(Records drawn from a dataset)
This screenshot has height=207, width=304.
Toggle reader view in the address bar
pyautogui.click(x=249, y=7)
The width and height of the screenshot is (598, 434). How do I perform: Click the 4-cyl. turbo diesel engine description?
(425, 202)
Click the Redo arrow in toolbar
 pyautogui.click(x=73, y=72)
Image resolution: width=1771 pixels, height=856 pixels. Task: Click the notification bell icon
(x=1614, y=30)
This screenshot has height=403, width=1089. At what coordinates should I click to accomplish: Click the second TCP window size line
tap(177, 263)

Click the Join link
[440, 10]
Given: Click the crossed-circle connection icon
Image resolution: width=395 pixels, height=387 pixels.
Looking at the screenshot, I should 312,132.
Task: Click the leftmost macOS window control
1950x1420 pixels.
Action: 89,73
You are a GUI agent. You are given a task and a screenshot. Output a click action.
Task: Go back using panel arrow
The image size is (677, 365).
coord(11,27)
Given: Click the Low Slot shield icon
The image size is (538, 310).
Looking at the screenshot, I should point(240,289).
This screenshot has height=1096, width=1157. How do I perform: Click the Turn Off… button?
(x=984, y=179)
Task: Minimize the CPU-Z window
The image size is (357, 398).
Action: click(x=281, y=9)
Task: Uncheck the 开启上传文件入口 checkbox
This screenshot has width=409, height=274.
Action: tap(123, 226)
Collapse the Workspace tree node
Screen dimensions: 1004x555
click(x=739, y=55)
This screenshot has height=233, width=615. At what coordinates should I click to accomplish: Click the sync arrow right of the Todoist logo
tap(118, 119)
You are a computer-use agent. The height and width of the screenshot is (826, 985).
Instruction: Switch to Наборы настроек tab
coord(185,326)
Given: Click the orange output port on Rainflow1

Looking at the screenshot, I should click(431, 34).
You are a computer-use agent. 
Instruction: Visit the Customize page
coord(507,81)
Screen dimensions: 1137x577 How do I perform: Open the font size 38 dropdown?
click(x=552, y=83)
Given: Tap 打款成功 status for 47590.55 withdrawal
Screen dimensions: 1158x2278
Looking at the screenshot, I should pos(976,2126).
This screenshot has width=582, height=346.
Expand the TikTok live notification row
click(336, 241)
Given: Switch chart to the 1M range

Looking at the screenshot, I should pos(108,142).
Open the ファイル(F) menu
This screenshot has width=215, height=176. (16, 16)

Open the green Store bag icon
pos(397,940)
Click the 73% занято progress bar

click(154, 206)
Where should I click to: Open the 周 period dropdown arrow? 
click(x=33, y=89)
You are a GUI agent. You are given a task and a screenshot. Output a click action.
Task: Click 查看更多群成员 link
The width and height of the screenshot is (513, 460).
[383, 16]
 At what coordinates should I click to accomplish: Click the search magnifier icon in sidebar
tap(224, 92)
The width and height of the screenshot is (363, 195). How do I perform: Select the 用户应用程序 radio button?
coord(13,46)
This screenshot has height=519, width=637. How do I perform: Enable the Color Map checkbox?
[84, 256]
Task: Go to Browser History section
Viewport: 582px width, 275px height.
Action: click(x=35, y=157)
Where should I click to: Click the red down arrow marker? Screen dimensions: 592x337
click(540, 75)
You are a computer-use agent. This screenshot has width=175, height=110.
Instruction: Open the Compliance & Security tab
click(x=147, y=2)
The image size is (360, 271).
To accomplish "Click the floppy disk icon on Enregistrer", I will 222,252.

■ Task to complete
Reproduce each entry precisely, so that nothing differs from the original.

■ Exercise solution
This screenshot has height=207, width=304.
Toggle reader view in the address bar
pyautogui.click(x=249, y=7)
The width and height of the screenshot is (598, 434). How do I perform: Click the 4-cyl. turbo diesel engine description?
(425, 202)
Click the Redo arrow in toolbar
 pyautogui.click(x=73, y=72)
Image resolution: width=1771 pixels, height=856 pixels. Task: Click the notification bell icon
(x=1614, y=30)
This screenshot has height=403, width=1089. At what coordinates should I click to accomplish: Click the second TCP window size line
tap(177, 263)

Click the Join link
[440, 10]
Given: Click the crossed-circle connection icon
Image resolution: width=395 pixels, height=387 pixels.
Looking at the screenshot, I should 312,132.
Task: Click the leftmost macOS window control
1950x1420 pixels.
Action: 89,73
You are a GUI agent. You are given a task and a screenshot. Output a click action.
Task: Go back using panel arrow
The image size is (677, 365).
coord(11,27)
Given: Click the Low Slot shield icon
The image size is (538, 310).
Looking at the screenshot, I should point(240,289).
This screenshot has height=1096, width=1157. How do I perform: Click the Turn Off… button?
(x=984, y=179)
Task: Minimize the CPU-Z window
The image size is (357, 398).
Action: click(x=281, y=9)
Task: Uncheck the 开启上传文件入口 checkbox
This screenshot has width=409, height=274.
Action: tap(123, 226)
Collapse the Workspace tree node
Screen dimensions: 1004x555
click(x=739, y=55)
This screenshot has height=233, width=615. At what coordinates should I click to accomplish: Click the sync arrow right of the Todoist logo
tap(118, 119)
You are a computer-use agent. The height and width of the screenshot is (826, 985).
Instruction: Switch to Наборы настроек tab
coord(185,326)
Given: Click the orange output port on Rainflow1

Looking at the screenshot, I should click(431, 34).
You are a computer-use agent. 
Instruction: Visit the Customize page
coord(507,81)
Screen dimensions: 1137x577 How do I perform: Open the font size 38 dropdown?
click(x=552, y=83)
Given: Tap 打款成功 status for 47590.55 withdrawal
Screen dimensions: 1158x2278
Looking at the screenshot, I should pos(976,2126).
This screenshot has width=582, height=346.
Expand the TikTok live notification row
click(336, 241)
Given: Switch chart to the 1M range

Looking at the screenshot, I should pos(108,142).
Open the ファイル(F) menu
This screenshot has width=215, height=176. (16, 16)

Open the green Store bag icon
pos(397,940)
Click the 73% занято progress bar

click(154, 206)
Where should I click to: Open the 周 period dropdown arrow? 
click(x=33, y=89)
You are a GUI agent. You are given a task and a screenshot. Output a click action.
Task: Click 查看更多群成员 link
The width and height of the screenshot is (513, 460).
[383, 16]
 At what coordinates should I click to accomplish: Click the search magnifier icon in sidebar
tap(224, 92)
The width and height of the screenshot is (363, 195). How do I perform: Select the 用户应用程序 radio button?
coord(13,46)
This screenshot has height=519, width=637. How do I perform: Enable the Color Map checkbox?
[84, 256]
Task: Go to Browser History section
Viewport: 582px width, 275px height.
Action: click(x=35, y=157)
Where should I click to: Click the red down arrow marker? Screen dimensions: 592x337
click(540, 75)
You are a computer-use agent. This screenshot has width=175, height=110.
Instruction: Open the Compliance & Security tab
click(x=147, y=2)
The image size is (360, 271).
To accomplish "Click the floppy disk icon on Enregistrer", I will 222,252.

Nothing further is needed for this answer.